Absolute advantage occurs when a country can produce more of a good than another country using the same amount of resources. To find who has the absolute advantage in lumber production, we compare the maximum amount of lumber each country can produce.

$$\text{Maximum lumber production for the U.S. } = 10 \text{ tons}$$

$$\text{Maximum lumber production for Canada } = 8 \text{ tons}$$

Since the U.S. can produce 10 tons of lumber, which is more than Canada's 8 tons, the U.S. has the absolute advantage in lumber production.

## Question1.d:

**step1 Calculate Opportunity Cost of Lumber for the U.S.**

Comparative advantage is determined by the opportunity cost of producing a good. The opportunity cost of producing lumber is the amount of footballs that must be given up to produce one more ton of lumber. For the U.S., the maximum production of 10 tons of lumber corresponds to giving up 1000 footballs.

$$\text{Opportunity Cost of 10 tons of Lumber (U.S.)} = 1000 \text{ footballs}$$

To find the opportunity cost of 1 ton of lumber:

$$\text{Opportunity Cost of 1 ton of Lumber (U.S.)} = \frac{1000 \text{ footballs}}{10 \text{ tons lumber}}$$

$$\text{Opportunity Cost of 1 ton of Lumber (U.S.)} = 100 \text{ footballs per ton of lumber}$$

**step2 Calculate Opportunity Cost of Lumber for Canada**

For Canada, the maximum production of 8 tons of lumber corresponds to giving up 400 footballs.

$$\text{Opportunity Cost of 8 tons of Lumber (Canada)} = 400 \text{ footballs}$$

To find the opportunity cost of 1 ton of lumber:

$$\text{Opportunity Cost of 1 ton of Lumber (Canada)} = \frac{400 \text{ footballs}}{8 \text{ tons lumber}}$$

$$\text{Opportunity Cost of 1 ton of Lumber (Canada)} = 50 \text{ footballs per ton of lumber}$$

**step3 Determine Comparative Advantage in Lumber Production**

To determine which country has the comparative advantage in lumber production, we compare their opportunity costs for producing lumber.

$$\text{U.S. Opportunity Cost of 1 ton of Lumber} = 100 \text{ footballs}$$

$$\text{Canada's Opportunity Cost of 1 ton of Lumber} = 50 \text{ footballs}$$

Since Canada has a lower opportunity cost (50 footballs) for producing lumber compared to the U.S. (100 footballs), Canada has the comparative advantage in lumber production.

# YOUR GOAL
Summarize the text on lumber production advantages in two sentences. None of the records are needed here.

# MATERIAL
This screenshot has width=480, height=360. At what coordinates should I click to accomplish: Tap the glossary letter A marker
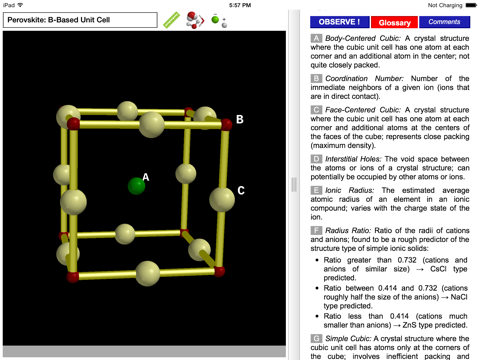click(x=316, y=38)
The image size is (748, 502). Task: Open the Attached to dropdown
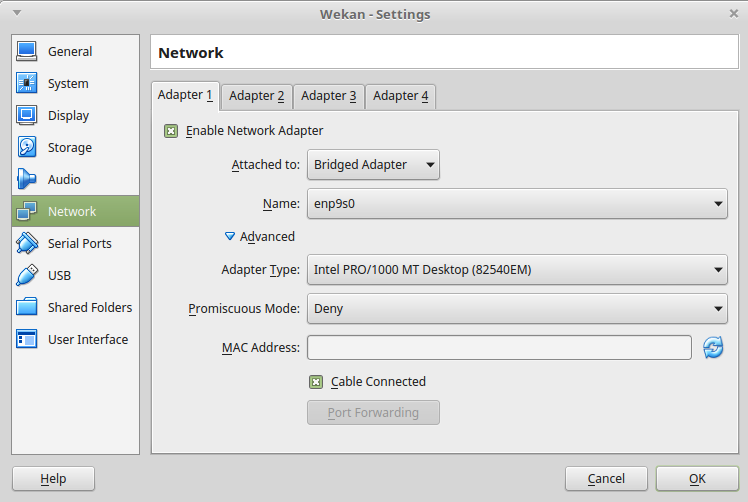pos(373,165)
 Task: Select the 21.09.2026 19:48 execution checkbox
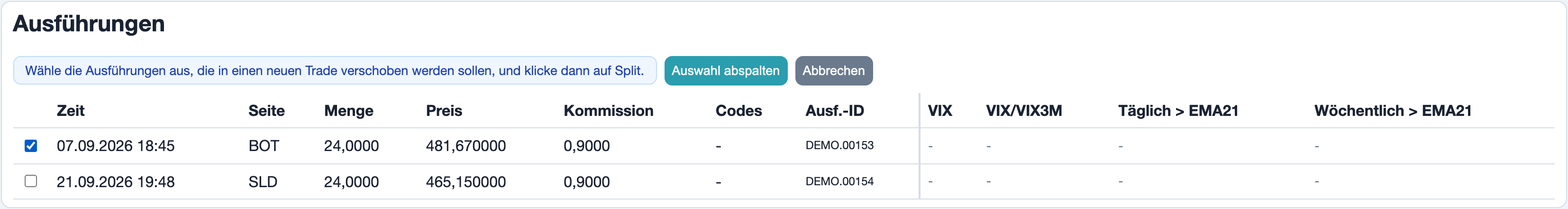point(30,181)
...
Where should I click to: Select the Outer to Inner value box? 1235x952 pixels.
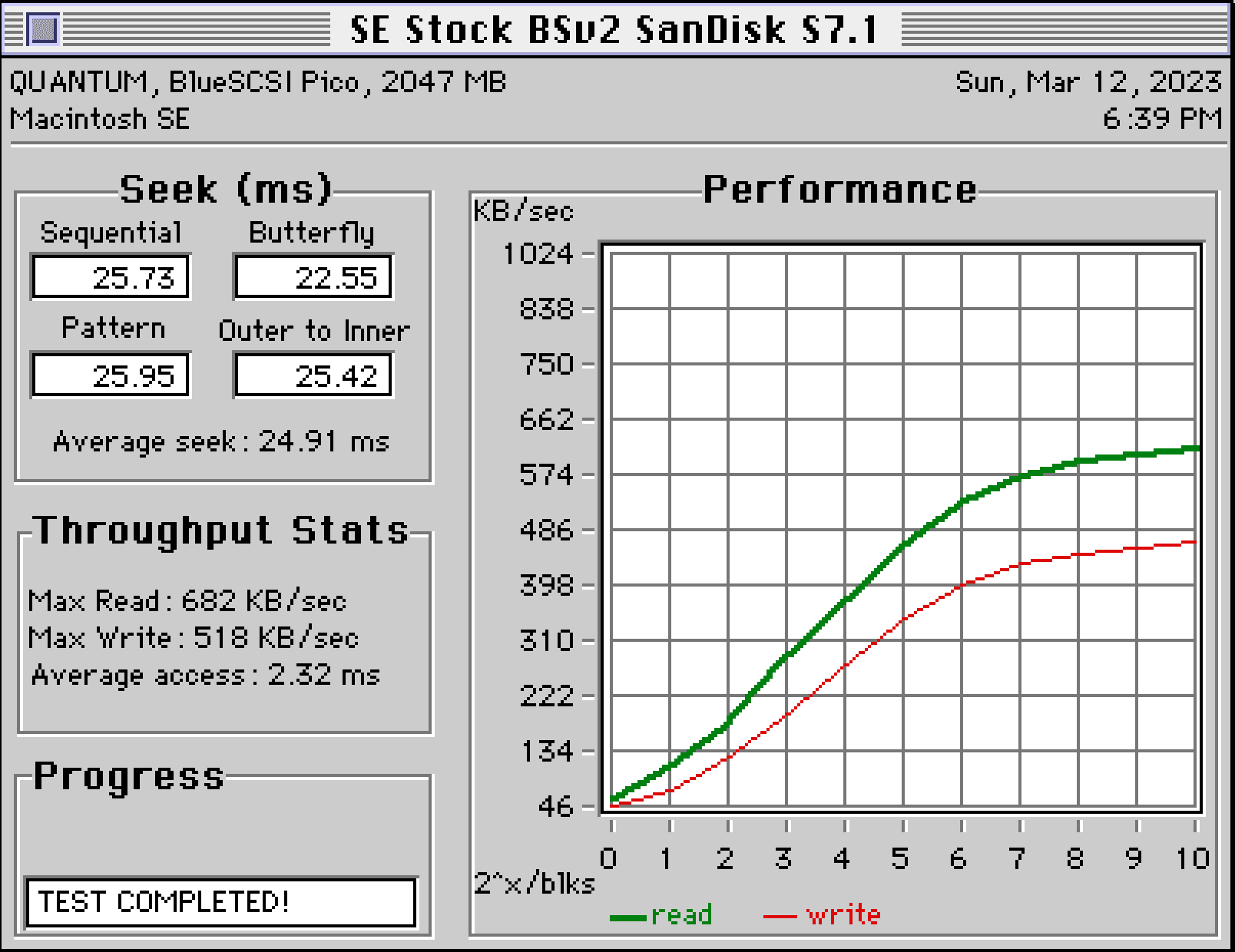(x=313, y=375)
==
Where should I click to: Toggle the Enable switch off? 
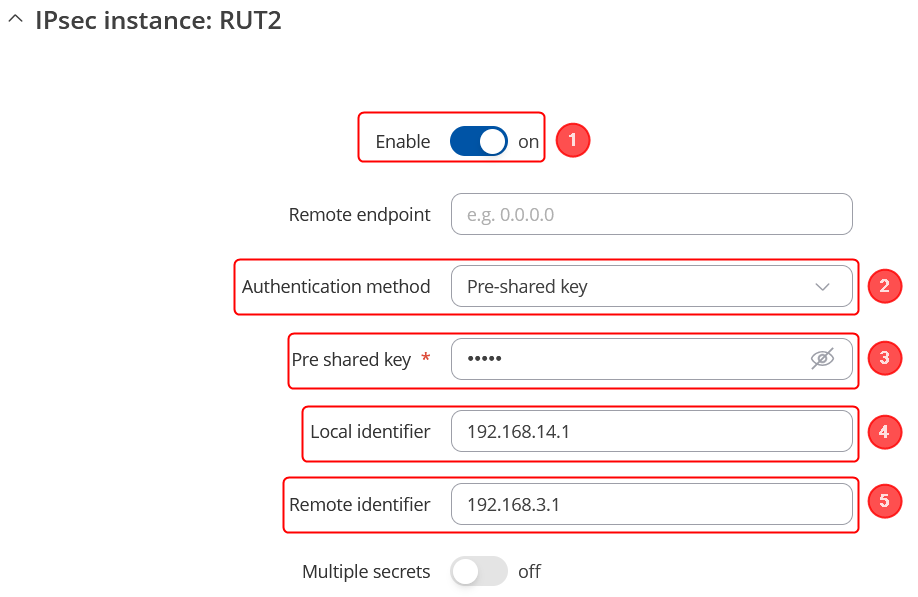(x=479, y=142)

# IN RESPONSE
The U.S. has the absolute advantage in lumber production because it can produce a maximum of 10 tons, more than Canada's 8 tons. Canada has the comparative advantage because its opportunity cost for one ton of lumber is 50 footballs, lower than the U.S. cost of 100 footballs.